Provided entries »
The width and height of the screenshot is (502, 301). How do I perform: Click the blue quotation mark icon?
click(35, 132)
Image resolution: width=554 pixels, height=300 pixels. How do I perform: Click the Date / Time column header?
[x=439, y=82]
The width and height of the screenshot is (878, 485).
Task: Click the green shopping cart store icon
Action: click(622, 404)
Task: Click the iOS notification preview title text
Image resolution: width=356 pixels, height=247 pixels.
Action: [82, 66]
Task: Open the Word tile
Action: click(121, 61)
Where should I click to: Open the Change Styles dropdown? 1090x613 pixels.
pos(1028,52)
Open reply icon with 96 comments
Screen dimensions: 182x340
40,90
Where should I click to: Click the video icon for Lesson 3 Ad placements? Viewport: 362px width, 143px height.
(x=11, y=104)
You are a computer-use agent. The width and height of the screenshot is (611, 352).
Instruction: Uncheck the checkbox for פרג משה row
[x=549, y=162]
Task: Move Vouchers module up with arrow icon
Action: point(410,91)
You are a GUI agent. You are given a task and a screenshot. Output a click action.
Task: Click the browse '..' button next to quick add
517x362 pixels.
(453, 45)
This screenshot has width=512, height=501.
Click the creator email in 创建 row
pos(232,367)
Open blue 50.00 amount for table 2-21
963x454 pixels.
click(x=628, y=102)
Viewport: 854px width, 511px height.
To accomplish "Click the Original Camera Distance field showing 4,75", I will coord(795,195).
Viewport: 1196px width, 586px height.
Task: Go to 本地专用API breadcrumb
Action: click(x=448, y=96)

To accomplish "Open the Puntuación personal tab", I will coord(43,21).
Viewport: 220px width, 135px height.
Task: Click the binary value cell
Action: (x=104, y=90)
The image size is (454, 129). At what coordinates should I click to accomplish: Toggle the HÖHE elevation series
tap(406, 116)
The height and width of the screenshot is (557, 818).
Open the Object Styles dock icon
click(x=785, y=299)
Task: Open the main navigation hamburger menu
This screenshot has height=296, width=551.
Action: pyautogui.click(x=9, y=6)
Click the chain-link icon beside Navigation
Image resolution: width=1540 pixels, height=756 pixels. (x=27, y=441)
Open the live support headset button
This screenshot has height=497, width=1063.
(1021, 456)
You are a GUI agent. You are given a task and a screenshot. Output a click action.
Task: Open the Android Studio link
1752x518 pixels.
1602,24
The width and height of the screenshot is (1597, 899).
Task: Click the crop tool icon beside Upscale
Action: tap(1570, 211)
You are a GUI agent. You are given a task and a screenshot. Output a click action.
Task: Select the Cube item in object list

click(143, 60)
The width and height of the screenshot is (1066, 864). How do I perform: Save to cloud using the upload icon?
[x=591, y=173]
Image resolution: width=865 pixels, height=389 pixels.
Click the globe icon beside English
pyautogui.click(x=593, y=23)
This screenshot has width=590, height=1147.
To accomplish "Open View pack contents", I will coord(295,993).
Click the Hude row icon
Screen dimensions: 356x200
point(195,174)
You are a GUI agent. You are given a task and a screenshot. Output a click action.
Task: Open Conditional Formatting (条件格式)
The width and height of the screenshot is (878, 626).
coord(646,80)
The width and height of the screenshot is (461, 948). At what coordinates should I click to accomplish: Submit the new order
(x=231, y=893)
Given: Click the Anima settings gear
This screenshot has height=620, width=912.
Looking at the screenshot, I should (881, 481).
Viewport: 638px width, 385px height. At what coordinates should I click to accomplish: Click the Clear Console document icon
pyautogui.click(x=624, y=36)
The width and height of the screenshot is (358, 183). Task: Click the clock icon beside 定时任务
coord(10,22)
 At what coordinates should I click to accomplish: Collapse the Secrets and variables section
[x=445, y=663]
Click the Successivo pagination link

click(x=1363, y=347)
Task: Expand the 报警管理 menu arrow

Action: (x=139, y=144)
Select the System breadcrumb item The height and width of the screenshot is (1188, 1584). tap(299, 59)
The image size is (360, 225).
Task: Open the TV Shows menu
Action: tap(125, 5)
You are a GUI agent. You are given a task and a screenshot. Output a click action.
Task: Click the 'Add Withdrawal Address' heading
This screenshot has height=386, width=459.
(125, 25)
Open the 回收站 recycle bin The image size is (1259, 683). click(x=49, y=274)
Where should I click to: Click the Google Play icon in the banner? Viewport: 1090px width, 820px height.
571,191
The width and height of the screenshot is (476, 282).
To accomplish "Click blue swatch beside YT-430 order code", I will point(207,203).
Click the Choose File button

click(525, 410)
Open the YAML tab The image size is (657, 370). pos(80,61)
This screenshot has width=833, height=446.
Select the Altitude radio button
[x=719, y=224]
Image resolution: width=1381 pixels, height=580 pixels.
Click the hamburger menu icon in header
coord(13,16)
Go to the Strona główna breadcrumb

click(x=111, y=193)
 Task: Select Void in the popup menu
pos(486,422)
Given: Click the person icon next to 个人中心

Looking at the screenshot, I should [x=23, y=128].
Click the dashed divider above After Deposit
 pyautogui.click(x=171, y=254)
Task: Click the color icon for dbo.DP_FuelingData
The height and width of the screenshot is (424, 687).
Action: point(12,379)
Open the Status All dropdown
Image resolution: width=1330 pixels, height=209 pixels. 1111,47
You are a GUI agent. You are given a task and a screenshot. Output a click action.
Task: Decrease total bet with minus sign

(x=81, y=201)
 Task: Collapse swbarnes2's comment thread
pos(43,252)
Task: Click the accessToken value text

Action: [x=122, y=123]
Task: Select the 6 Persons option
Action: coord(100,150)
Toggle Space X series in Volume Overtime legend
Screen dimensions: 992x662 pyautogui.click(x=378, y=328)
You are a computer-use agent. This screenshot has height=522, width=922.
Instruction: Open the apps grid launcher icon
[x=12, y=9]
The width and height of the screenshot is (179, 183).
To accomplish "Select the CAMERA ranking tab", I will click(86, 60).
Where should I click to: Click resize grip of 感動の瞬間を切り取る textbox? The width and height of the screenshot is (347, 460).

Brief » Can you rewrite all the items above, replacing "Where should I click to" with "Where do I click to" everywhere and leaving everything else the same?

Answer to this exercise »
The width and height of the screenshot is (502, 301). How do I perform: Click the blue quotation mark icon?
click(35, 132)
Image resolution: width=554 pixels, height=300 pixels. How do I perform: Click the Date / Time column header?
[x=439, y=82]
The width and height of the screenshot is (878, 485).
Task: Click the green shopping cart store icon
Action: click(622, 404)
Task: Click the iOS notification preview title text
Image resolution: width=356 pixels, height=247 pixels.
Action: [82, 66]
Task: Open the Word tile
Action: click(121, 61)
Where do I click to: Open the Change Styles dropdown? 1090x613 pixels.
pos(1028,52)
Open reply icon with 96 comments
Screen dimensions: 182x340
40,90
Where do I click to: Click the video icon for Lesson 3 Ad placements? Viewport: 362px width, 143px height.
(x=11, y=104)
You are a computer-use agent. The width and height of the screenshot is (611, 352).
Instruction: Uncheck the checkbox for פרג משה row
[x=549, y=162]
Task: Move Vouchers module up with arrow icon
Action: point(410,91)
You are a GUI agent. You are given a task and a screenshot. Output a click action.
Task: Click the browse '..' button next to quick add
517x362 pixels.
(453, 45)
This screenshot has width=512, height=501.
Click the creator email in 创建 row
pos(232,367)
Open blue 50.00 amount for table 2-21
963x454 pixels.
click(x=628, y=102)
Viewport: 854px width, 511px height.
To accomplish "Click the Original Camera Distance field showing 4,75", I will coord(795,195).
Viewport: 1196px width, 586px height.
Task: Go to 本地专用API breadcrumb
Action: click(x=448, y=96)

To accomplish "Open the Puntuación personal tab", I will coord(43,21).
Viewport: 220px width, 135px height.
Task: Click the binary value cell
Action: (x=104, y=90)
The image size is (454, 129). At what coordinates should I click to accomplish: Toggle the HÖHE elevation series
tap(406, 116)
The height and width of the screenshot is (557, 818).
Open the Object Styles dock icon
click(x=785, y=299)
Task: Open the main navigation hamburger menu
This screenshot has height=296, width=551.
Action: pyautogui.click(x=9, y=6)
Click the chain-link icon beside Navigation
Image resolution: width=1540 pixels, height=756 pixels. (x=27, y=441)
Open the live support headset button
This screenshot has height=497, width=1063.
(1021, 456)
You are a GUI agent. You are given a task and a screenshot. Output a click action.
Task: Open the Android Studio link
1752x518 pixels.
1602,24
The width and height of the screenshot is (1597, 899).
Task: Click the crop tool icon beside Upscale
Action: tap(1570, 211)
You are a GUI agent. You are given a task and a screenshot. Output a click action.
Task: Select the Cube item in object list

click(143, 60)
The width and height of the screenshot is (1066, 864). How do I perform: Save to cloud using the upload icon?
[x=591, y=173]
Image resolution: width=865 pixels, height=389 pixels.
Click the globe icon beside English
pyautogui.click(x=593, y=23)
This screenshot has width=590, height=1147.
To accomplish "Open View pack contents", I will coord(295,993).
Click the Hude row icon
Screen dimensions: 356x200
point(195,174)
You are a GUI agent. You are given a task and a screenshot. Output a click action.
Task: Open Conditional Formatting (条件格式)
The width and height of the screenshot is (878, 626).
coord(646,80)
The width and height of the screenshot is (461, 948). At what coordinates should I click to accomplish: Submit the new order
(x=231, y=893)
Given: Click the Anima settings gear
This screenshot has height=620, width=912.
Looking at the screenshot, I should (881, 481).
Viewport: 638px width, 385px height. At what coordinates should I click to accomplish: Click the Clear Console document icon
pyautogui.click(x=624, y=36)
The width and height of the screenshot is (358, 183). Task: Click the clock icon beside 定时任务
coord(10,22)
 At what coordinates should I click to accomplish: Collapse the Secrets and variables section
[x=445, y=663]
Click the Successivo pagination link

click(x=1363, y=347)
Task: Expand the 报警管理 menu arrow

Action: (x=139, y=144)
Select the System breadcrumb item The height and width of the screenshot is (1188, 1584). tap(299, 59)
The image size is (360, 225).
Task: Open the TV Shows menu
Action: tap(125, 5)
You are a GUI agent. You are given a task and a screenshot. Output a click action.
Task: Click the 'Add Withdrawal Address' heading
This screenshot has height=386, width=459.
(125, 25)
Open the 回收站 recycle bin The image size is (1259, 683). click(x=49, y=274)
Where do I click to: Click the Google Play icon in the banner? Viewport: 1090px width, 820px height.
571,191
The width and height of the screenshot is (476, 282).
To accomplish "Click blue swatch beside YT-430 order code", I will point(207,203).
Click the Choose File button

click(525, 410)
Open the YAML tab The image size is (657, 370). pos(80,61)
This screenshot has width=833, height=446.
Select the Altitude radio button
[x=719, y=224]
Image resolution: width=1381 pixels, height=580 pixels.
Click the hamburger menu icon in header
coord(13,16)
Go to the Strona główna breadcrumb

click(x=111, y=193)
 Task: Select Void in the popup menu
pos(486,422)
Given: Click the person icon next to 个人中心

Looking at the screenshot, I should [x=23, y=128].
Click the dashed divider above After Deposit
 pyautogui.click(x=171, y=254)
Task: Click the color icon for dbo.DP_FuelingData
The height and width of the screenshot is (424, 687).
Action: point(12,379)
Open the Status All dropdown
Image resolution: width=1330 pixels, height=209 pixels. 1111,47
You are a GUI agent. You are given a task and a screenshot. Output a click action.
Task: Decrease total bet with minus sign

(x=81, y=201)
 Task: Collapse swbarnes2's comment thread
pos(43,252)
Task: Click the accessToken value text

Action: [x=122, y=123]
Task: Select the 6 Persons option
Action: coord(100,150)
Toggle Space X series in Volume Overtime legend
Screen dimensions: 992x662 pyautogui.click(x=378, y=328)
You are a computer-use agent. This screenshot has height=522, width=922.
Instruction: Open the apps grid launcher icon
[x=12, y=9]
The width and height of the screenshot is (179, 183).
To accomplish "Select the CAMERA ranking tab", I will click(86, 60).
Where do I click to: Click resize grip of 感動の瞬間を切り取る textbox? The width and height of the screenshot is (347, 460).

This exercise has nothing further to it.